### Task requirements
Rewrite the part of the records that opens with the line containing "The width and height of the screenshot is (524, 568)." and closes with the line containing "Action: point(855,87)", changing every "panel" to "pane" and leaving everything else unchanged. Return only those lines.
# Supplied material start
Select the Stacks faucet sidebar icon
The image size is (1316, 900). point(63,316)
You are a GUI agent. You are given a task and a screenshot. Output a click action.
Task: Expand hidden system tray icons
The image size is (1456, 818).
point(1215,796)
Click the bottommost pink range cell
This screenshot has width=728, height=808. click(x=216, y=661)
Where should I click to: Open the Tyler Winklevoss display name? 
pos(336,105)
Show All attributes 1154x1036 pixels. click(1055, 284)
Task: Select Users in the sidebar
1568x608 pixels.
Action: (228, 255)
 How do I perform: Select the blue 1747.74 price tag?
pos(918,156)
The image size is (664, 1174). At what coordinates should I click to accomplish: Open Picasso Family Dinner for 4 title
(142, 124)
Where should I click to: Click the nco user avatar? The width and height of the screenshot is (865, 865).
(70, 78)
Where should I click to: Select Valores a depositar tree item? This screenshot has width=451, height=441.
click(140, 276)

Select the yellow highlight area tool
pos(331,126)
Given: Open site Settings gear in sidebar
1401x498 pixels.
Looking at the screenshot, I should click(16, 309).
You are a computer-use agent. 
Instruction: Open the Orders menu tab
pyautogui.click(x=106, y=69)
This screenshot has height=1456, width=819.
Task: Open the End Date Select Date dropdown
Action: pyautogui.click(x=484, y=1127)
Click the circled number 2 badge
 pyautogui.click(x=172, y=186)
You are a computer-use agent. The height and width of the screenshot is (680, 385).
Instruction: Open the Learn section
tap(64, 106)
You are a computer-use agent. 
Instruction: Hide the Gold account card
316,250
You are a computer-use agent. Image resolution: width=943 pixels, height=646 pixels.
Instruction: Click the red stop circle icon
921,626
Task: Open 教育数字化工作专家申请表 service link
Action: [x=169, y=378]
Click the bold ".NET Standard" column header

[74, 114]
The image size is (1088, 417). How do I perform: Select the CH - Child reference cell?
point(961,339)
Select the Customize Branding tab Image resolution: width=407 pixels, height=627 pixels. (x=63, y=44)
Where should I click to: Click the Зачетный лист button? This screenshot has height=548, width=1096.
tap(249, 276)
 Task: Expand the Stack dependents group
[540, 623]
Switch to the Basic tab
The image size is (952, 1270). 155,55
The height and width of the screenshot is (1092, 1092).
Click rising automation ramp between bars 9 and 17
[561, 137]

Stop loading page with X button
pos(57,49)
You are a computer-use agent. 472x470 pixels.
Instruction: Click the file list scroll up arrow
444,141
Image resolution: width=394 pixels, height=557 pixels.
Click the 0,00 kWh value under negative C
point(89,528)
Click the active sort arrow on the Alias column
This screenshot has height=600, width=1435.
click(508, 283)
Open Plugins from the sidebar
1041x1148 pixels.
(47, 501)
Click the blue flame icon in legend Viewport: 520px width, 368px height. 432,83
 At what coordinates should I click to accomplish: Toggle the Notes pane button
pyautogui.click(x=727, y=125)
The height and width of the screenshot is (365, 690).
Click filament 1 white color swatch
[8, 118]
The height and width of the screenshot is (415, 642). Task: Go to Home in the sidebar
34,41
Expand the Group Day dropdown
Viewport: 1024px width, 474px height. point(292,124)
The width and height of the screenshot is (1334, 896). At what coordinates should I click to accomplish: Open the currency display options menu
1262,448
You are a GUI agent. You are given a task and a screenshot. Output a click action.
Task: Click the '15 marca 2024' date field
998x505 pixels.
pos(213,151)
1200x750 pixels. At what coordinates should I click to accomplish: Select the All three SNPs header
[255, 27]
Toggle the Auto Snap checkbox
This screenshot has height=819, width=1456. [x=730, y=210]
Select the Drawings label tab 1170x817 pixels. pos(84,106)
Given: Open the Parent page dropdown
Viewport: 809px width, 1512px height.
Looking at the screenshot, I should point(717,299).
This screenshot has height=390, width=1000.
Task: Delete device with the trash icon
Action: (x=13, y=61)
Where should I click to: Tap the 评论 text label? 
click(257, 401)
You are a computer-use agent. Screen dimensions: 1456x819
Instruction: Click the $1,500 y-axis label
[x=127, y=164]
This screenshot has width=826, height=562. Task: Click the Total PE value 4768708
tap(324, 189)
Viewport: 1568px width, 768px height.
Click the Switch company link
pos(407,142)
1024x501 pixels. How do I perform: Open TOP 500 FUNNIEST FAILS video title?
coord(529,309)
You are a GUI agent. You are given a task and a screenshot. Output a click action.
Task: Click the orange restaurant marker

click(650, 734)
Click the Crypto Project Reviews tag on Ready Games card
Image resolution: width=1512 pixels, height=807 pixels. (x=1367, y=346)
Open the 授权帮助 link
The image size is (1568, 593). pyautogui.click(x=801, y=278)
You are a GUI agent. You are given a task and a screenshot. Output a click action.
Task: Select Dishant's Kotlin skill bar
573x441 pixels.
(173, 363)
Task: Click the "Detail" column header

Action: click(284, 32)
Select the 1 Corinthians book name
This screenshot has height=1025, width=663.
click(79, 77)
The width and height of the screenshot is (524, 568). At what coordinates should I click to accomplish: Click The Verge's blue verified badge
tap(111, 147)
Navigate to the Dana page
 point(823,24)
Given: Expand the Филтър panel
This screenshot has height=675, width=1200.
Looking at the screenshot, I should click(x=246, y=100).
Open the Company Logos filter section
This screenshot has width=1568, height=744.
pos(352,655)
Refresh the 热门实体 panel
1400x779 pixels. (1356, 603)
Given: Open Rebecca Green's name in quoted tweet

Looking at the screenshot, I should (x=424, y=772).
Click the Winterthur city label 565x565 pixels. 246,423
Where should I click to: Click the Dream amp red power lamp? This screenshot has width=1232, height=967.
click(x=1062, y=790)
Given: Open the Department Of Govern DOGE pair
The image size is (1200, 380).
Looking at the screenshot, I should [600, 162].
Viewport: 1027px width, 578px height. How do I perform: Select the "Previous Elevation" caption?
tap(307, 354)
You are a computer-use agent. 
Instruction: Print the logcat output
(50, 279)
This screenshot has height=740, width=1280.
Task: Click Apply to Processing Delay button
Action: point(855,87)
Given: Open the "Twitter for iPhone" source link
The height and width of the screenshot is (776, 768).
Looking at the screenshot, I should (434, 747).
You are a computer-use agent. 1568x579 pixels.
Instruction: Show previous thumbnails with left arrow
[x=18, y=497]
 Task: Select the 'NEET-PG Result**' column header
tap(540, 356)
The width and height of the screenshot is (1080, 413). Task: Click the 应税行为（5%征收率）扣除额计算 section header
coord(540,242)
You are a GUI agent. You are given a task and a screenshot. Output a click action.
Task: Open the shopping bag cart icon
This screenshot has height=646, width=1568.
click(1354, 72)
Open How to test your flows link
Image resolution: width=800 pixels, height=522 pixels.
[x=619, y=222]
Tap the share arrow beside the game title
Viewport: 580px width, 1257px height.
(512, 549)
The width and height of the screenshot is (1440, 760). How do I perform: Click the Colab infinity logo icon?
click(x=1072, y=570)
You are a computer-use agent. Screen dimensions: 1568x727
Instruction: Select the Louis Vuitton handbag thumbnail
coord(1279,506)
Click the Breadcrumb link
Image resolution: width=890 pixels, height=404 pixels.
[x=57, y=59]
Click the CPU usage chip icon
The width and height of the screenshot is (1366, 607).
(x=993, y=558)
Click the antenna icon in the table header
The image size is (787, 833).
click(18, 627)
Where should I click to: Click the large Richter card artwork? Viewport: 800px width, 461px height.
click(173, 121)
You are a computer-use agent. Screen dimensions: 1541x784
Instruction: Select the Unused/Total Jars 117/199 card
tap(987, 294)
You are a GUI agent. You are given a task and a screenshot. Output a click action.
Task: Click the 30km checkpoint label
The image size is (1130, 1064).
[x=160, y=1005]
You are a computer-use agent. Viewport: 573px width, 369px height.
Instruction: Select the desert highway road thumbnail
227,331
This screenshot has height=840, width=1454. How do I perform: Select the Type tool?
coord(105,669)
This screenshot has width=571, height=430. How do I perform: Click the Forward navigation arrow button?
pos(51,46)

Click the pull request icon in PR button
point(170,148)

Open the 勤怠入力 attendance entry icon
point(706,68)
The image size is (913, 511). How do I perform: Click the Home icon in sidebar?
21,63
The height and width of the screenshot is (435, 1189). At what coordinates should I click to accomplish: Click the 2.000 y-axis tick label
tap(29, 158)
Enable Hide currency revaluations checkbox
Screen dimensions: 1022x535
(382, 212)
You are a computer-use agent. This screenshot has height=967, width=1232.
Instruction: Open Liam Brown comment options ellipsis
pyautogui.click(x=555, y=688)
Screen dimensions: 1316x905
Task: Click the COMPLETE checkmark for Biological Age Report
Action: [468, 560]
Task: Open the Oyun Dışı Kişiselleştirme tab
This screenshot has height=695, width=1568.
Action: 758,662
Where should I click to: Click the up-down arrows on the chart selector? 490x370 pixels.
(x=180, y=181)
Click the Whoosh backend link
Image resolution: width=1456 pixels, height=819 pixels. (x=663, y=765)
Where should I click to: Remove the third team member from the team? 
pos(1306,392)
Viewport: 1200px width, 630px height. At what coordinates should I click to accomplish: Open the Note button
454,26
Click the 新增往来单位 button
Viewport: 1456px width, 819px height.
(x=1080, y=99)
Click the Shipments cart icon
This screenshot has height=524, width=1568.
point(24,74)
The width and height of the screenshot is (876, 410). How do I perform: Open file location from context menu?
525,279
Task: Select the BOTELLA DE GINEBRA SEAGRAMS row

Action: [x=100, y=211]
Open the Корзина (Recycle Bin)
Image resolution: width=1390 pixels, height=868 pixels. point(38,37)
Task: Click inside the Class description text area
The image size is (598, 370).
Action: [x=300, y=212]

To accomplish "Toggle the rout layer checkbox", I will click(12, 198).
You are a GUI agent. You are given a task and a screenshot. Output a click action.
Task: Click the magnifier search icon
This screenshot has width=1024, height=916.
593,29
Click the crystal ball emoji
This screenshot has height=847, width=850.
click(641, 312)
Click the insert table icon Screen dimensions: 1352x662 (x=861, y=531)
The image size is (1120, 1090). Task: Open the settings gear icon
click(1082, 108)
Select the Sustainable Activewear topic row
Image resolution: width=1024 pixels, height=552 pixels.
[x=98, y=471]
# Supplied material end
### Solution below
The width and height of the screenshot is (524, 568). At what coordinates should I click to accomplish: Click The Verge's blue verified badge
tap(111, 147)
Navigate to the Dana page
 point(823,24)
Given: Expand the Филтър pane
This screenshot has height=675, width=1200.
Looking at the screenshot, I should click(x=246, y=100).
Open the Company Logos filter section
This screenshot has width=1568, height=744.
pos(352,655)
Refresh the 热门实体 pane
1400x779 pixels. (1356, 603)
Given: Open Rebecca Green's name in quoted tweet

Looking at the screenshot, I should (x=424, y=772).
Click the Winterthur city label 565x565 pixels. 246,423
Where should I click to: Click the Dream amp red power lamp? This screenshot has width=1232, height=967.
click(x=1062, y=790)
Given: Open the Department Of Govern DOGE pair
The image size is (1200, 380).
Looking at the screenshot, I should [600, 162].
Viewport: 1027px width, 578px height. How do I perform: Select the "Previous Elevation" caption?
tap(307, 354)
You are a computer-use agent. 
Instruction: Print the logcat output
(50, 279)
This screenshot has height=740, width=1280.
Task: Click Apply to Processing Delay button
Action: point(855,87)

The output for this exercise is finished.